● Tugas:
1) Ganti "masyhur" dengan "terkenal" ketika menuliskan kembali bagian teks tentang Muhammad Nafis al-Banjari dari "Dalam deretan ulama" sampai "ulama terkemuka Nusantara.".
2) Sebutkan semua bidang ilmu yang dinyatakan sebagai keahlian Muhammad Arsyad dan Muhammad Nafis dalam teks tentang Muhammad Nafis al-Banjari.
3) Lanjutkan teks tentang Muhammad Nafis al-Banjari mulai dari kalimat terakhirnya.

● Teks Sumber:
- - -
Dalam deretan ulama Banjar, nama Muhammad Nafis al-Banjari
tak kalah masyhur dibanding Muhammad Arsyad al-Banjari. Kalau Muhammad
Arsyad dikenal sebagai ahli syariat, maka Muhammad Nafis dikenal sebagai
pakar ilmu kalam dan tasawuf. Dengan keilmuannya, ia berhasil
menorehkan prestasi sebagai salah seorang ulama terkemuka Nusantara.
Dialah pengarang “Durr Al-Nafis”, kitab berbahasa
Jawi yang dicetak berulang-ulang di Timur Tengah dan Nusantara, yang
masih dibaca sampai sekarang. Dia berada dalam urutan kedua setelah
Muhammad Arsyad Al-Banjari dari segi pengaruhnya atas kaum muslimin di
Kalimantan. Apa yang yang harus dilakukan kaum muslimin agar memperoleh
kemajuan dalam hidup? Mengapa Belanda melarang kitabnya beredar di
Indonesia?
- - -
● Data Tersedia:
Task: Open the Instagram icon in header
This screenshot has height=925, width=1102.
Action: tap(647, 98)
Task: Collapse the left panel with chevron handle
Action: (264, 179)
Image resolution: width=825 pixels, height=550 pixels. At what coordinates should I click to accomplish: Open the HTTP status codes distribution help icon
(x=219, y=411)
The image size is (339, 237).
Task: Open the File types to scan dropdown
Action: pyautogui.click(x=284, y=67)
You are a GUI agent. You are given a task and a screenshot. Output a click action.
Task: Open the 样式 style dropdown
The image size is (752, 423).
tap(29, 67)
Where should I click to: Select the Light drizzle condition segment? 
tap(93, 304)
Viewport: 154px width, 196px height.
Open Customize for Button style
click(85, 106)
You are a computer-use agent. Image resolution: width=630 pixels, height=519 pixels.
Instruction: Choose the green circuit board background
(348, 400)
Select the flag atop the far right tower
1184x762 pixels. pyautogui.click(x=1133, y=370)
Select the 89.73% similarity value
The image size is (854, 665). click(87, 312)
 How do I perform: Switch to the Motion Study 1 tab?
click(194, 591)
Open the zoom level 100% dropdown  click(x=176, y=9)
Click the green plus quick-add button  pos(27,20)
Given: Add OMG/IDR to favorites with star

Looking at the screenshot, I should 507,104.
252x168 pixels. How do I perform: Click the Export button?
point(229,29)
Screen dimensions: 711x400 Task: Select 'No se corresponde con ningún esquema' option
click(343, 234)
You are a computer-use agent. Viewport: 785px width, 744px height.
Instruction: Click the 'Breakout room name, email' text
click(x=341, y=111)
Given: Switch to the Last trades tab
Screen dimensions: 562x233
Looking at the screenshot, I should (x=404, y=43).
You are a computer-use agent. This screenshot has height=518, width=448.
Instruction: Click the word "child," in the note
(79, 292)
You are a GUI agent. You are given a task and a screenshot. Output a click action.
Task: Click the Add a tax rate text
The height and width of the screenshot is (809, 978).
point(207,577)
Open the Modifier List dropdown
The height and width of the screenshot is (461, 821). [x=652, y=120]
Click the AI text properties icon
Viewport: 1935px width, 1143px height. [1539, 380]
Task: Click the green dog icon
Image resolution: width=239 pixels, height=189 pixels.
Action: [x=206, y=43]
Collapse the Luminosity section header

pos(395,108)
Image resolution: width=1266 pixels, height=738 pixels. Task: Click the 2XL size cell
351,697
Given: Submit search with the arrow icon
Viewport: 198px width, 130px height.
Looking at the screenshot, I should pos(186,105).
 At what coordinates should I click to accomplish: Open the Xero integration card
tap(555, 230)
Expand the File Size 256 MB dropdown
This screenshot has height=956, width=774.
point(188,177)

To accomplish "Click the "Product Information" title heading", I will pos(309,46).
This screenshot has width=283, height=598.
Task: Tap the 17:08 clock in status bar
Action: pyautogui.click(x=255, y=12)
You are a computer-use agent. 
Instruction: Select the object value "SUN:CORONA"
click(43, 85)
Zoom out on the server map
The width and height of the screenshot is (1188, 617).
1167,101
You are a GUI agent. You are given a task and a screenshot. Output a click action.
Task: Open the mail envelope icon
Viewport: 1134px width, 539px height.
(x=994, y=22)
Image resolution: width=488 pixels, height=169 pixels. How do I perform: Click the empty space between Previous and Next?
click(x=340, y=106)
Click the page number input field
- - -
● Hasil Pengerjaan:
1)
Dalam deretan ulama Banjar, nama Muhammad Nafis al-Banjari
tak kalah terkenal dibanding Muhammad Arsyad al-Banjari. Kalau Muhammad
Arsyad dikenal sebagai ahli syariat, maka Muhammad Nafis dikenal sebagai
pakar ilmu kalam dan tasawuf. Dengan keilmuannya, ia berhasil
menorehkan prestasi sebagai salah seorang ulama terkemuka Nusantara.

2) syariat, ilmu kalam, tasawuf

3)
Syeikh Muhammad Nafis Al-Banjari bin Idris bin Husien, lahir sekitar
tahun 1148 H./1735 M.,di Kota Martapura Kalimantan Selatan, dari
keluarga bangsawan atau kesultanan Banjar, silsilah dan keturunanya
bersambung hingga Sultan Suriansyah (1527-1545 M.) Raja Banjar pertama
yang memeluk agama Islam sebelumnya bernama Pangeran Samudera.Silsilah lengkapnya adalah: Muhammad Nafis bin Idris bin Husien bin Ratu Kasuma Yoeda bin Pangeran Kesuma Negara bin Pangeran Dipati bin Sultan Tahlillah bin Sultan Saidullah bin Sultan Inayatullah bin Sultan Mustain Billah bin Sultan Hidayatullah bin Sultan Rahmatullah bin Sultan Suriansyah. Muhammad Nafis hidup pada periode sama dengan Syeikh Muhammad Arsyad Al-Banjari.
Jika Arsyad meninggal tahun 1227/1812, Nafis belum diketahui tahun wafatnya. Yang kita ketahui, peristirahatan terakhir beliau di Mahar Kuning Desa Bintaru, sekarang menjadi bagian Kelua Kabupaten Tabalong Kalimantan Selatan, sekitar 125 kilometer dari Banjarmasin. Tidak ada catatan pasti tahun pergi menuntut ilmu ke tanah suci Makkah. Diperkirakan ia pergi menimba ilmu pada usia dini sangat muda, sesudah mendapat pendidikan dasar-dasar agama Islam di kota kelahirannya Martapura.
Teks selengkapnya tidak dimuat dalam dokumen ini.